INSTRUCTIONS:
1. Using the column, answer each question.
(a) For about how long has the writer had the codeine prescription filled without a fight?
(b) How long has it been since the trouble began?
(c) According to the doctor's office, what did the pharmacy never send?
2. Decide whether each statement agrees with the column. Answer yes or no, and quote the words that settle it.
(a) The insurance company now wants authorization from the doctor.
(b) The fax number the pharmacy recited for the doctor's office was correct.
(c) The clerk said some insurers have refused to cover certain creams and hormones.

PASSAGE SHOWN:
━━━━━━━━━━

By Carol Levy, PNN Columnist
For the first time in almost 40 years, I have to fight to get my codeine prescription filled.
I understand intellectually what so many pain patients have said about the frustration, upset and upheaval they experience when a pharmacist refuses to fill their prescription or insurance refuses to pay for it. Or harder still, what they go through having their opioid medications cut down or stopped completely.
But I did not understand the emotional side of it until it happened to me.
The insurance company refused to pay for my codeine prescription. They had no problem filling it for the last many, many years but suddenly they need "authorization" from the doctor. How does that make sense? Writing the prescription was authorizing. Why do they need to add a second permission?
It is now over three weeks. The pharmacist tells me they have contacted the doctor's office three times: "You need to call them and find out why they haven't responded."
When I call the office, they tell me the pharmacy never sent over the forms they need.
So I call the pharmacy back. They recite a fax number for the doctor’s office. It is not the right number. I give them the number the doctor's office just gave me. “We'll try it again right now,” she says.
I keep my fingers crossed and hope I don't run out of pills before it is resolved — if it is resolved.
The pharmacy clerk and I talked the day the prescription was refused by the insurance company. I was venting my frustration over not being able to get the prescription filled, especially because it is the same prescription I have had for years, one that was always covered by my insurance.
To my surprise she says: "It is not just narcotics. Many insurance companies are refusing to cover or making unwarranted demands, requiring many more hoops to jump through. They have refused to cover certain creams and hormones, other prescriptions, non-narcotics that are routinely given and, until now, paid for by the insurance companies."

━━━━━━━━━━

EXTRACTED INFORMATION:
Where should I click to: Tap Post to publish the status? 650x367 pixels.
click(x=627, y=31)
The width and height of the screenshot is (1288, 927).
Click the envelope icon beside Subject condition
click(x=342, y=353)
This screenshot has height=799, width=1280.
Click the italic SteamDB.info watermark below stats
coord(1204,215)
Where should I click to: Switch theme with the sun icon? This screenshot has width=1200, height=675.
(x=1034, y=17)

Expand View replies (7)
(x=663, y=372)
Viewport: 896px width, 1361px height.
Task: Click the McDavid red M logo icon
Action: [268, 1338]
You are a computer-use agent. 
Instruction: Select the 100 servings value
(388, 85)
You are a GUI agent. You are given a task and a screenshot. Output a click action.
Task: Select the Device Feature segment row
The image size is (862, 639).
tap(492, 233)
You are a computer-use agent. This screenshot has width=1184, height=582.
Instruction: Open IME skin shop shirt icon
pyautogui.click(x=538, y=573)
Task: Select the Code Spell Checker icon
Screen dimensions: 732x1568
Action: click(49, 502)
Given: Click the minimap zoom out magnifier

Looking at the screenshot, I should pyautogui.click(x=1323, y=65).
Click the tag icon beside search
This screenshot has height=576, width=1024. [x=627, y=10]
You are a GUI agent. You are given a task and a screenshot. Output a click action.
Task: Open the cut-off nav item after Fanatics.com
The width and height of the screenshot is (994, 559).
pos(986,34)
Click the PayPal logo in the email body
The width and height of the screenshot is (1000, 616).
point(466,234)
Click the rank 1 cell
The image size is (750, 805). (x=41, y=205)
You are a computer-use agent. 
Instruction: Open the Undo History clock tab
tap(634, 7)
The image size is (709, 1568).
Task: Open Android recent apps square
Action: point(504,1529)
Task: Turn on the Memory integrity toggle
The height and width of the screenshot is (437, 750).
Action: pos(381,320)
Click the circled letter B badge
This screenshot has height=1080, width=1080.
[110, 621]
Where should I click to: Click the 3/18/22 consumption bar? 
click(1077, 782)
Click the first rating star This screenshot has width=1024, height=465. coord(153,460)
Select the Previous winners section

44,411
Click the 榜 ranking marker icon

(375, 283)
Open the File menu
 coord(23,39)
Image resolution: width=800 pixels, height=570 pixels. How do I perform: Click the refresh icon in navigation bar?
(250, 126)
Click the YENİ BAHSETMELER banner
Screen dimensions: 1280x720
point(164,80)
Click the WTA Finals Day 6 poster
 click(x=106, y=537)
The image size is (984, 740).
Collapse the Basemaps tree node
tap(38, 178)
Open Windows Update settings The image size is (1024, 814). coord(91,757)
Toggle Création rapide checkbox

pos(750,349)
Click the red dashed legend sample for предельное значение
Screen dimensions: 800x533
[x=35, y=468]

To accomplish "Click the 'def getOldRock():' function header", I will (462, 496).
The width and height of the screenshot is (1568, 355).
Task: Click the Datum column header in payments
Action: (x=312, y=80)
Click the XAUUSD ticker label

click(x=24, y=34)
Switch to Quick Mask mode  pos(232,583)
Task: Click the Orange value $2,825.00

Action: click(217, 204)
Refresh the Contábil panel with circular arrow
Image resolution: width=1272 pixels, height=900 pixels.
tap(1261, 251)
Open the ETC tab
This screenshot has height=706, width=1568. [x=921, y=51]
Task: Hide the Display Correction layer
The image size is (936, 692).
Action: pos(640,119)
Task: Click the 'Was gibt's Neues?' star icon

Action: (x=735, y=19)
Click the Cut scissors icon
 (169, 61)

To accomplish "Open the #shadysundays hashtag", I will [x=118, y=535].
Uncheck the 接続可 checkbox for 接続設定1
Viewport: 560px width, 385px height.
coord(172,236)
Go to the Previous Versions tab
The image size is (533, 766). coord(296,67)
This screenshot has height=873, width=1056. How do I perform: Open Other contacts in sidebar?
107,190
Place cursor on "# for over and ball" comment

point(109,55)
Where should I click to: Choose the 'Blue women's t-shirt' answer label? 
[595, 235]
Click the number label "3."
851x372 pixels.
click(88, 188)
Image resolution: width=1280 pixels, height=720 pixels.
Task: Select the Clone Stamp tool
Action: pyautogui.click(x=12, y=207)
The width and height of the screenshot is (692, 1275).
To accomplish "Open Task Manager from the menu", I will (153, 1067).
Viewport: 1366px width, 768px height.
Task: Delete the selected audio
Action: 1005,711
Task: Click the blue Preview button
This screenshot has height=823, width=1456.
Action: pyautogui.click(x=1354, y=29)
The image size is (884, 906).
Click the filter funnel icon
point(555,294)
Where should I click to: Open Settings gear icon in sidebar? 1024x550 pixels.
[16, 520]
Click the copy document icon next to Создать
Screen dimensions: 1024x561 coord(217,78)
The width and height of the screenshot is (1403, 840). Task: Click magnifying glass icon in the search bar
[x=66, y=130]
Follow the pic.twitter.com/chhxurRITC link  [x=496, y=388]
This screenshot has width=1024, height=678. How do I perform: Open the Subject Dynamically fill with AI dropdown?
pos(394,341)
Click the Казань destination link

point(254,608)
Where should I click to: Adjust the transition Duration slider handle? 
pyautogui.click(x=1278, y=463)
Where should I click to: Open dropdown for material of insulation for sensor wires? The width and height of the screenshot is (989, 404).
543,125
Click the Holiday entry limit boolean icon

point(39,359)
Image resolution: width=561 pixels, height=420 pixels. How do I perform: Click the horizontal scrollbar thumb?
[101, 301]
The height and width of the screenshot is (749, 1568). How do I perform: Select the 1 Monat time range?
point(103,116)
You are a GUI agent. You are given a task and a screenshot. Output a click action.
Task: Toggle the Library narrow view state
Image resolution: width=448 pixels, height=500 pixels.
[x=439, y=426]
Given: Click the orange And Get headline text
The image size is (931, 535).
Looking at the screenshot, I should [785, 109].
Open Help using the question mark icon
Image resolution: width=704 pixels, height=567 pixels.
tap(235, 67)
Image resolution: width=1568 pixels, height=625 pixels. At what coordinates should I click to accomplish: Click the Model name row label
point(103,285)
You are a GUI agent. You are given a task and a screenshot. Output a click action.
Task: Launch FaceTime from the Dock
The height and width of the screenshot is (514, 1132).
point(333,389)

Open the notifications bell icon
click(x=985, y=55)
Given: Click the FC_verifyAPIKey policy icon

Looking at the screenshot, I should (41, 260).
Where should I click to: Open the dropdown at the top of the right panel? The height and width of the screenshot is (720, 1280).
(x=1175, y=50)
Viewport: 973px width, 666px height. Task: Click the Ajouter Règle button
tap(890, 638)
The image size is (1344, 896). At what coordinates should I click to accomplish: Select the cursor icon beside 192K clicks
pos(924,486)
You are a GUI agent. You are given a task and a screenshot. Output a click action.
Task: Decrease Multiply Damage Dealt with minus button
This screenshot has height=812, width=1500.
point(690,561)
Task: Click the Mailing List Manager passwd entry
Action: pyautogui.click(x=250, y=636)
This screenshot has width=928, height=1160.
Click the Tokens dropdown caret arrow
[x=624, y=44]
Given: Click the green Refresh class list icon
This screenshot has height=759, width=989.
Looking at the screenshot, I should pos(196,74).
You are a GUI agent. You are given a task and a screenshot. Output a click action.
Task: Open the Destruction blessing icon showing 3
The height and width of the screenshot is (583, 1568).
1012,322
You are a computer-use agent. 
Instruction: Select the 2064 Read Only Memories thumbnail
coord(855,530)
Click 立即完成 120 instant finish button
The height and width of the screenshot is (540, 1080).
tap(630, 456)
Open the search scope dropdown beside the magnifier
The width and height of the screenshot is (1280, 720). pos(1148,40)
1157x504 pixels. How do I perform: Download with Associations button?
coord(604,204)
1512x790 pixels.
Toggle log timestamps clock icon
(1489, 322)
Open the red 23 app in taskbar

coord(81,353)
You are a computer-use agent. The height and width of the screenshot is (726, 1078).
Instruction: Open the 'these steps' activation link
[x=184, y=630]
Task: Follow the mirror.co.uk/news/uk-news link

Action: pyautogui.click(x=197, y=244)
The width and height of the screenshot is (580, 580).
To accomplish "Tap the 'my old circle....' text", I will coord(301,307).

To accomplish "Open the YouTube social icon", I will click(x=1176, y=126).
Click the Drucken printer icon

━━━━━━━━━━

EXERCISE RESPONSES:
1.
(a) Almost 40 years.
(b) Over three weeks.
(c) The forms they need.

2.
(a) Yes: "suddenly they need "authorization" from the doctor"
(b) No: "It is not the right number."
(c) Yes: "They have refused to cover certain creams and hormones"